1.リサイタルではムソルグスキーの「展覧会の絵」を演奏し終えると、アブー文化大臣他観客が起立して拍手を送り、アンコールの求めに応える形で「トロイメライ」、「ラマラゲーニャ」、最後に「さくらさくら」、を演奏した。多くの出席者から高雄有希氏による高度な技術に裏打ちされた表現力豊かな演奏に対する感嘆の声が聞かれた。なお、冒頭、高雄氏は即席のアラビア語にて挨拶の言葉を発し会場の雰囲気を和ませた後、ガジェフのアルジェリアのテーマによるトッカータを演奏したことが好評であった。また、当国の伝統音楽は隣国スペイン、アンダルシア地方の音楽との交流があり、「ラマラゲーニャ」(西語「マラガの女」よく知られている歌謡曲)はレセプション中にも話題になる程の喝采をあびた。リサイタル後、文化宮殿に隣接する文化省1階のテラスからアルジェ湾を見下ろす眺望の良い「大統領の間」でレセプションを行った。高雄氏の入場後すぐに、サインを求める観客により高雄氏周辺に人だかりが出来、高雄氏は順次サインに応じたため飲み物を口にする時間もないほどであった。13年ぶりの文化行事であり当方として招待客のうちどの程度の出席者が得られるのか予想が立たなかったが概ね200名強が入場し、1階席はほぼ満席となった。
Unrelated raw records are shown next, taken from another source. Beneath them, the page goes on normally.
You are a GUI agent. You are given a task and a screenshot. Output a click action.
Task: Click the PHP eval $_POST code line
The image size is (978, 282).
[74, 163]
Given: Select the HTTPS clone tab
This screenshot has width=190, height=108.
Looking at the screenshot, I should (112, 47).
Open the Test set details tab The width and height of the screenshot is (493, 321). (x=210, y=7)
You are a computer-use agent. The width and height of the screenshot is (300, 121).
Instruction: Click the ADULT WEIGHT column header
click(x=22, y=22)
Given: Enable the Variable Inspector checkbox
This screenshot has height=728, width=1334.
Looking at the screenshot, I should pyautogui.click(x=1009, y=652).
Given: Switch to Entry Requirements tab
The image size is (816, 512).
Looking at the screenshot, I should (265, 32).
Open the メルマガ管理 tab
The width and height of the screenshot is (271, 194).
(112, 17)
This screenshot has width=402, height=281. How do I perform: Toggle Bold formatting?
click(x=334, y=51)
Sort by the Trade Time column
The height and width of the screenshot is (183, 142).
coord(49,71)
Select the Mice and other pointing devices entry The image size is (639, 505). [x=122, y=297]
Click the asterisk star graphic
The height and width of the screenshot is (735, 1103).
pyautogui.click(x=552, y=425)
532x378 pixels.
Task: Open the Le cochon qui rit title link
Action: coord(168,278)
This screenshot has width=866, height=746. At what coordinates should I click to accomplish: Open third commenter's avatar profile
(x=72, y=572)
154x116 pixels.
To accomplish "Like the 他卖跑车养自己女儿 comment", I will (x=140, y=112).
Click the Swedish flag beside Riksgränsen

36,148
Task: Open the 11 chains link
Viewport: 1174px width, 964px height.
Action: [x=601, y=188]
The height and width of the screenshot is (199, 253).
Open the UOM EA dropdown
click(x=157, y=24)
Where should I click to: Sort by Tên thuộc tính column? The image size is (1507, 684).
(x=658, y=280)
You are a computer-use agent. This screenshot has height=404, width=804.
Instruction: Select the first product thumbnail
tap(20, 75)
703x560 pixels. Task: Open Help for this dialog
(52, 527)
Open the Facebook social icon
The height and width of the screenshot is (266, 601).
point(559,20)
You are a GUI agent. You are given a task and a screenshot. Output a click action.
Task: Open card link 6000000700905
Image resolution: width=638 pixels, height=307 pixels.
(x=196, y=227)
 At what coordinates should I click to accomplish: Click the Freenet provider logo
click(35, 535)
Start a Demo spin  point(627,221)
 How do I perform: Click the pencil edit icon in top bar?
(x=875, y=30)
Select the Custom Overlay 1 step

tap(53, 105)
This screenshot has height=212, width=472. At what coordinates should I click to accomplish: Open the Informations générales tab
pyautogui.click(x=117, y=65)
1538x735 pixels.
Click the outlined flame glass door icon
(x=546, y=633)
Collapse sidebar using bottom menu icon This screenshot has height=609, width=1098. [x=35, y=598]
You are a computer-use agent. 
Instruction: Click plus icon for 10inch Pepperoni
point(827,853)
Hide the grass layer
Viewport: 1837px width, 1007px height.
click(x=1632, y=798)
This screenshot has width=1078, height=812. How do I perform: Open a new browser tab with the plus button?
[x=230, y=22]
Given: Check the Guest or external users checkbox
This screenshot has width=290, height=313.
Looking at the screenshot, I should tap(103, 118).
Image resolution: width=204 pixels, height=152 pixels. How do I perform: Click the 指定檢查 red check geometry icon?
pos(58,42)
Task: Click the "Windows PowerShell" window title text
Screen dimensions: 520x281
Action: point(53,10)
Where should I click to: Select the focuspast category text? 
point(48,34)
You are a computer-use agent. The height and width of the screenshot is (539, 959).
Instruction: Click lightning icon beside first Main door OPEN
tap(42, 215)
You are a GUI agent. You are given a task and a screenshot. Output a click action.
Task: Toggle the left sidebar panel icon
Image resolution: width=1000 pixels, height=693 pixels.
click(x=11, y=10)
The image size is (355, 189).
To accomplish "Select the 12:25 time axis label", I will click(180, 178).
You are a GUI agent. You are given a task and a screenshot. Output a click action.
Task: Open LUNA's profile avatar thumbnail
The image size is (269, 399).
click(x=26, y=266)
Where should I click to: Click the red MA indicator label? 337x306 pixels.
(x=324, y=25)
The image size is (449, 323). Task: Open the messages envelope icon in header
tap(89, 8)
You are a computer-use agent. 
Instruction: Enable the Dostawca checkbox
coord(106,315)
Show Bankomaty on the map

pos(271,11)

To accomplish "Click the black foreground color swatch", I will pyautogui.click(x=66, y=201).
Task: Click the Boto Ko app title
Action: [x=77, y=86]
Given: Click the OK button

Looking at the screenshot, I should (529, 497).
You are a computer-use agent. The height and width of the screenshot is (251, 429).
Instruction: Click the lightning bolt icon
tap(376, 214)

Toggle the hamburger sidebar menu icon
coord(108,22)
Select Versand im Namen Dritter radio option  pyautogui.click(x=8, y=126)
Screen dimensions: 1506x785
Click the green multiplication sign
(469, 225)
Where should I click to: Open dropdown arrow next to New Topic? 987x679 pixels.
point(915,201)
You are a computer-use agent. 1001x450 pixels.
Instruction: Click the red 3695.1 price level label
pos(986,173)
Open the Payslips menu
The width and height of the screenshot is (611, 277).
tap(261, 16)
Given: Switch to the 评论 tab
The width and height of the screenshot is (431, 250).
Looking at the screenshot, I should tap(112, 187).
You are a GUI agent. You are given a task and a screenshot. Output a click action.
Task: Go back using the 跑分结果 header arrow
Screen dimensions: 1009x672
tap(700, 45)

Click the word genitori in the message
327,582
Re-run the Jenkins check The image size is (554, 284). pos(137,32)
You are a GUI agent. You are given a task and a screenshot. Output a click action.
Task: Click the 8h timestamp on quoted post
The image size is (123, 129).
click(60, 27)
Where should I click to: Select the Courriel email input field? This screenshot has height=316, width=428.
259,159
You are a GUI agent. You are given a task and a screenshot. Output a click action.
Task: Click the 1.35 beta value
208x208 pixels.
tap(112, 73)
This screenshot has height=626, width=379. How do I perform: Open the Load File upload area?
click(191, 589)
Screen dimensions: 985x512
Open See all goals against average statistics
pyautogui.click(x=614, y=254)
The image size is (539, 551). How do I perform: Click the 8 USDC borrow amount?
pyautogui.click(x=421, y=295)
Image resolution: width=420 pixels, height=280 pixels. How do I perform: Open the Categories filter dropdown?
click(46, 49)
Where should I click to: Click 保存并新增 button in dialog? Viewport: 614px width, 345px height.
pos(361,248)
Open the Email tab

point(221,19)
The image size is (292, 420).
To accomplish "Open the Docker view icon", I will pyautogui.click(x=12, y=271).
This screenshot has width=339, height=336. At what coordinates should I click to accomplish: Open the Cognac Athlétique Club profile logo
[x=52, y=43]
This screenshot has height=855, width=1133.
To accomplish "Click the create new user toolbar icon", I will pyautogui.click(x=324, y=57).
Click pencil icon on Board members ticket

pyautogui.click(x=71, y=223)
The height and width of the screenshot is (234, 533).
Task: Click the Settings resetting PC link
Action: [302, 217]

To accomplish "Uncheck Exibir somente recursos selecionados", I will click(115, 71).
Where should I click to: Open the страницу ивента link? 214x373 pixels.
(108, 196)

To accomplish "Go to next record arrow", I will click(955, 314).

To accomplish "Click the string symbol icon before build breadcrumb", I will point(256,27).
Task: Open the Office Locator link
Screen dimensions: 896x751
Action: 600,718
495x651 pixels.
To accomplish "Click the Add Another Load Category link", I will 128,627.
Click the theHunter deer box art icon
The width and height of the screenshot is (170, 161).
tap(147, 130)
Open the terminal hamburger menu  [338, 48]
2.同リサイタルに先立ち、4月23日夕刻今次行事に協力を得た文化省、音楽学院及び邦人企業アルジェ所長の他G8大使、知日派アルジェリア人及び外務省関係者等を招き、日本大使館公邸にてミニ・リサイタルを実施した。このミニ・リサイタルは当日のみ借り上げた小型のグランドピアノを公邸に搬入しての演奏であったが、「同演奏はモレスク風(トルコ様式)の公邸サロンと不思議と調和して印象的であった」とコメントする向きが多かった。同日午後には、当地音楽学院主催により、当地音楽学院の教授及び生徒に対する演奏指導を行った。
  高雄氏による演奏披露の後、音楽学院生徒が演奏を行い右演奏に対する高雄氏の模範演奏、音楽学院生徒との即興での連弾を行い、音楽学院教授より譜面の暗記法、演奏前にリラックスする法、作品と作曲家との関係の捉え方等について熱心に質問があった。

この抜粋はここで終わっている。